For the beginning Mac programmer who is using Pascal (Yes!) instead of C, the most immediate hurdle is the comparative lack of novice-level tutorial books. Most of those which you will turn up are a bit outdated nowadays, and usually only deal with the theory and principles of pure Pascal with little actual nuts and bolts help for knocking out real, resource-based Macintosh applications. If you are trying to learn both Pascal itself and Pascal as it works with a Macintosh, you are bound to experience initial confusion in making sense of where it overlaps, the use of it with an IDE (integrated developer environment), etc.. I had no end of trouble at first myself, trying to distinguish the difference between hard-coding windows and other elements of the graphical Mac interface, and calling resources for this purpose, the way it is actually done in the real world.

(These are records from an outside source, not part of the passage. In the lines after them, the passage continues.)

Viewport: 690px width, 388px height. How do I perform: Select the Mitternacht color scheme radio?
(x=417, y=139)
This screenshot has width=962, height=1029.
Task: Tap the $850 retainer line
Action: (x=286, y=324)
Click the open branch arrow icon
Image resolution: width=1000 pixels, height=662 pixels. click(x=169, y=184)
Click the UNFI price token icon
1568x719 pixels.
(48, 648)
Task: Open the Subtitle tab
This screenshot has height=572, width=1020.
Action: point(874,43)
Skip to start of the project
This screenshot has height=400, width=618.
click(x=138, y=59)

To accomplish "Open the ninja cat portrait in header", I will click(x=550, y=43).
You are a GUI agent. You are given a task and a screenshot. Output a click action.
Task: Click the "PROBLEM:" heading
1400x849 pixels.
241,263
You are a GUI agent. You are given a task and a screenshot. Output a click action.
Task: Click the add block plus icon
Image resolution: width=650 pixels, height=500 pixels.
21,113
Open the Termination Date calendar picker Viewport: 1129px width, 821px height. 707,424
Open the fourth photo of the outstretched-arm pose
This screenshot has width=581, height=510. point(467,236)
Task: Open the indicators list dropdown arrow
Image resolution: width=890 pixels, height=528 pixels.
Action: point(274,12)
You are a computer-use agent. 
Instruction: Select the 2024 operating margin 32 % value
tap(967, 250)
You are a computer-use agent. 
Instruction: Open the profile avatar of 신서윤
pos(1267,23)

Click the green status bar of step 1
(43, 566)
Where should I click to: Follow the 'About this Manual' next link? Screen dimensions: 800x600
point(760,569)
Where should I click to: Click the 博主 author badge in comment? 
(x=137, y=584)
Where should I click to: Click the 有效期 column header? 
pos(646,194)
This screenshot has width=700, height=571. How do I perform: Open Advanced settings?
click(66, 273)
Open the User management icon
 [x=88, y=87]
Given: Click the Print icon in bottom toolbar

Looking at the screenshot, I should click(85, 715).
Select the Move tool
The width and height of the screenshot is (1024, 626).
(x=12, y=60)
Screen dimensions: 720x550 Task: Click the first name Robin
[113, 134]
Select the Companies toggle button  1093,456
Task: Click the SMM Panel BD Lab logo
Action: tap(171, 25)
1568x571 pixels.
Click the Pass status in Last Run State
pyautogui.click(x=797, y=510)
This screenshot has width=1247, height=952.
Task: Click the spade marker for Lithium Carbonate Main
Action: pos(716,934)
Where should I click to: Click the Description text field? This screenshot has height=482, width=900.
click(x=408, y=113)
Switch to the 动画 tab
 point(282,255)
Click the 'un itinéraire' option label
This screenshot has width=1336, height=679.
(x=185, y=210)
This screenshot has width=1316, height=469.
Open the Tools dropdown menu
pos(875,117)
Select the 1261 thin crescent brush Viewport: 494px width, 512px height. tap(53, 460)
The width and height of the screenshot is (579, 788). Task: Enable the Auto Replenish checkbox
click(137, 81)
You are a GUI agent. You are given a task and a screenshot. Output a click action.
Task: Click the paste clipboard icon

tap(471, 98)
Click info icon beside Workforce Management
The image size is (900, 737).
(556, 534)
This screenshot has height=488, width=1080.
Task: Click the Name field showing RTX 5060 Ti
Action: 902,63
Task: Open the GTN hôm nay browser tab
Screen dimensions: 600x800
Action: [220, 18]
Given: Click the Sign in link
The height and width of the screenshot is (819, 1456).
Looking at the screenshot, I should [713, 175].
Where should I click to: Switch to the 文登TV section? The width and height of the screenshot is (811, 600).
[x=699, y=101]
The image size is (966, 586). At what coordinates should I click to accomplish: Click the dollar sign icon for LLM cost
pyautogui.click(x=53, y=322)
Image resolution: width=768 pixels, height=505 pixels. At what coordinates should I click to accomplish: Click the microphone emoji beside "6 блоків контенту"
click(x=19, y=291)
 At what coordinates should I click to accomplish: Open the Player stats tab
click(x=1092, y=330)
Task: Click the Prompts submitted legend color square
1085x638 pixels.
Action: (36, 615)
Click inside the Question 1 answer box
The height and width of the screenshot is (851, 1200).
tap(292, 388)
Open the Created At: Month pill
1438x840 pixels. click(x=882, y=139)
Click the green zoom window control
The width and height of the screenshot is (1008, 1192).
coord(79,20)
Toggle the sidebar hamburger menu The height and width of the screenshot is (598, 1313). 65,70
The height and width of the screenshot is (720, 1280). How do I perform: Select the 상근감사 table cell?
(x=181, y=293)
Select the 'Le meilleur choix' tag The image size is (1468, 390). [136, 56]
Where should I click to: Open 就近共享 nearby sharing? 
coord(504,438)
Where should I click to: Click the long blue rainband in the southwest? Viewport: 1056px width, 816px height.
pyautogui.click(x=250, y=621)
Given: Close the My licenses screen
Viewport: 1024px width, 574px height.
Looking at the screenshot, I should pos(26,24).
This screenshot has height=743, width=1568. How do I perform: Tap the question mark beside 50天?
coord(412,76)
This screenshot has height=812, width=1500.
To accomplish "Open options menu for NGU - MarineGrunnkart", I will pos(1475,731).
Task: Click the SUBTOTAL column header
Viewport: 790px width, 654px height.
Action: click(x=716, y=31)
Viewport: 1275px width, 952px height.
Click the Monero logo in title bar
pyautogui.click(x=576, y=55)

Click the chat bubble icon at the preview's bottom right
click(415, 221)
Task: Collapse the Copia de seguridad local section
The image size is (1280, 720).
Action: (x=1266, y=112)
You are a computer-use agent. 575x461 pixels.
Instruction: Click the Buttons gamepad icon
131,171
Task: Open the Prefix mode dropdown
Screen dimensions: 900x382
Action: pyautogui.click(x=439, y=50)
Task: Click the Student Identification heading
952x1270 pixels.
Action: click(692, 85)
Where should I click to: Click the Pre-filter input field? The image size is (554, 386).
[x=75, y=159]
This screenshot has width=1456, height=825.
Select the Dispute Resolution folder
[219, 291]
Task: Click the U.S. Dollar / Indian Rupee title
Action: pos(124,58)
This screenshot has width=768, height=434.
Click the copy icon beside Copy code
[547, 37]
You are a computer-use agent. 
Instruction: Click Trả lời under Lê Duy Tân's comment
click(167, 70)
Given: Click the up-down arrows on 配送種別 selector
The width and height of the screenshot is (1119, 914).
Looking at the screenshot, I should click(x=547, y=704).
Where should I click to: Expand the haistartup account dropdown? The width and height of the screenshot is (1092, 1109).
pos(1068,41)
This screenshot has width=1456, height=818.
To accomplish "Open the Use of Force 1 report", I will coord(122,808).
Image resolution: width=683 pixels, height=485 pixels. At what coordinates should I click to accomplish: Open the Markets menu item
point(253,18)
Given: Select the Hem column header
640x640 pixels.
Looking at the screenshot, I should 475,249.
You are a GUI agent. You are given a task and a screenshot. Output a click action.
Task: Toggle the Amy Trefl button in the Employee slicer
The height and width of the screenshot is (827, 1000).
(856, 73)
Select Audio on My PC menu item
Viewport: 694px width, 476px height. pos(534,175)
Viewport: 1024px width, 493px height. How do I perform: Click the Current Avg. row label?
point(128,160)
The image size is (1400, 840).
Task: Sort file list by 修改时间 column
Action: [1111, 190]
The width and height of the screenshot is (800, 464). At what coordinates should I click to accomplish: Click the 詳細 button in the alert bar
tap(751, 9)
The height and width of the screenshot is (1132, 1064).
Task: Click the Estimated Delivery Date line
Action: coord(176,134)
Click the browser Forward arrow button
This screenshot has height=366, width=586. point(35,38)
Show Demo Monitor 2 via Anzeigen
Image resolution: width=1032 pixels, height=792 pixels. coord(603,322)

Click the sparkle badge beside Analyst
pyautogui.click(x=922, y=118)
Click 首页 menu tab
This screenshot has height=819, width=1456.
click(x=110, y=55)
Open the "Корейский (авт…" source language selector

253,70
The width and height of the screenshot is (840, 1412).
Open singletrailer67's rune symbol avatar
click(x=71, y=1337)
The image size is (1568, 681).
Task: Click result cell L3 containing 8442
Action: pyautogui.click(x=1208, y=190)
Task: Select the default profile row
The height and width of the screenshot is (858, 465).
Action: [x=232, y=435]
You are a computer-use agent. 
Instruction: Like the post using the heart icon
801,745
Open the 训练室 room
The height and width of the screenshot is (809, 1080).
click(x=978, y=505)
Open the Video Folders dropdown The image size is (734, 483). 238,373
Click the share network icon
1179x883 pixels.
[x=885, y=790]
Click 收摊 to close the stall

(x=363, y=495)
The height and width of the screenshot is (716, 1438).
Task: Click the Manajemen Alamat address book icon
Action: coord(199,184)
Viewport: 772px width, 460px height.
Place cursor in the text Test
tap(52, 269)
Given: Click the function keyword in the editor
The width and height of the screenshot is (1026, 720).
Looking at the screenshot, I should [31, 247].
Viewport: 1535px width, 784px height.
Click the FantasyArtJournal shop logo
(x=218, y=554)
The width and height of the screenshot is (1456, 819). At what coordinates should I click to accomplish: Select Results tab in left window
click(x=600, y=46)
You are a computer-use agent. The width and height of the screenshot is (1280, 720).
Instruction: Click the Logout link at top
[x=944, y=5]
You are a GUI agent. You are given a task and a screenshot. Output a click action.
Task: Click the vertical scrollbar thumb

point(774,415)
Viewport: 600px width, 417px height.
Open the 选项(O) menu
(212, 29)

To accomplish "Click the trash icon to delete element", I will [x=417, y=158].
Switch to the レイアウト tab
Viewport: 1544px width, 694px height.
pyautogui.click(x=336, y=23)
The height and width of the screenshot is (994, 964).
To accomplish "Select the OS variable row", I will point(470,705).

Dave Mark and Carwright Reed, both accomplished and well-known Apple developers, jointly produced a book some years ago,
Macintosh Pascal Programming Primer, which effectively fills this void. I still consider myself a newbie programmer and this book is the first one I picked up which jumps right into building actual small standalone applications in such a way as to make clear the difference between classroom Pascal and actual useful programming for Macs. Side by side with good basic instruction in entry level Pascal construction, the authors lead you straight into the making and use of resources, and their integration into stand-alone applications. The book is very well written, the easiest programming book to read and understand that I have ever seen.

Like many newcomers to Pascal on the Mac, I turned to Symantec's Think Pascal 4.0.2, a venerable integrated environment which is still regarded as one of the finest and most stable packages ever produced. But Symantec barely maintains a token support for Think Pascal now, and the manuals accompanying the package really cover only the use of the IDE itself and assume a basic working knowledge of programming, with precious little help to the beginner who is not yet ready for
Inside Macintosh. Mark and Reed are the missing piece which bridges the gap. There is solid sample code in great abundance, and the lack of an accompanying disk is no real hardship, since the typing in of the code is the surest way for the beginner to "pay his dues" and get a feel for real programming. The included sample code is indeed available on disk, on the Apprentice CD's for instance, but I really encourage anyone interested in this to go to the length of entering it by hand. With the book beside your keyboard, you will step through every basic attribute of a Mac application as you enter and run this code. With this firm base, you will then be ready to study and understand Apple's Inside Macintosh series as well as the collections of sample source available from independent Macintosh Pascal shareware programmers such as Peter N. Lewis and Ingemar Ragnemalm.

If you get no other book after the Think Pascal manuals themselves, get this one!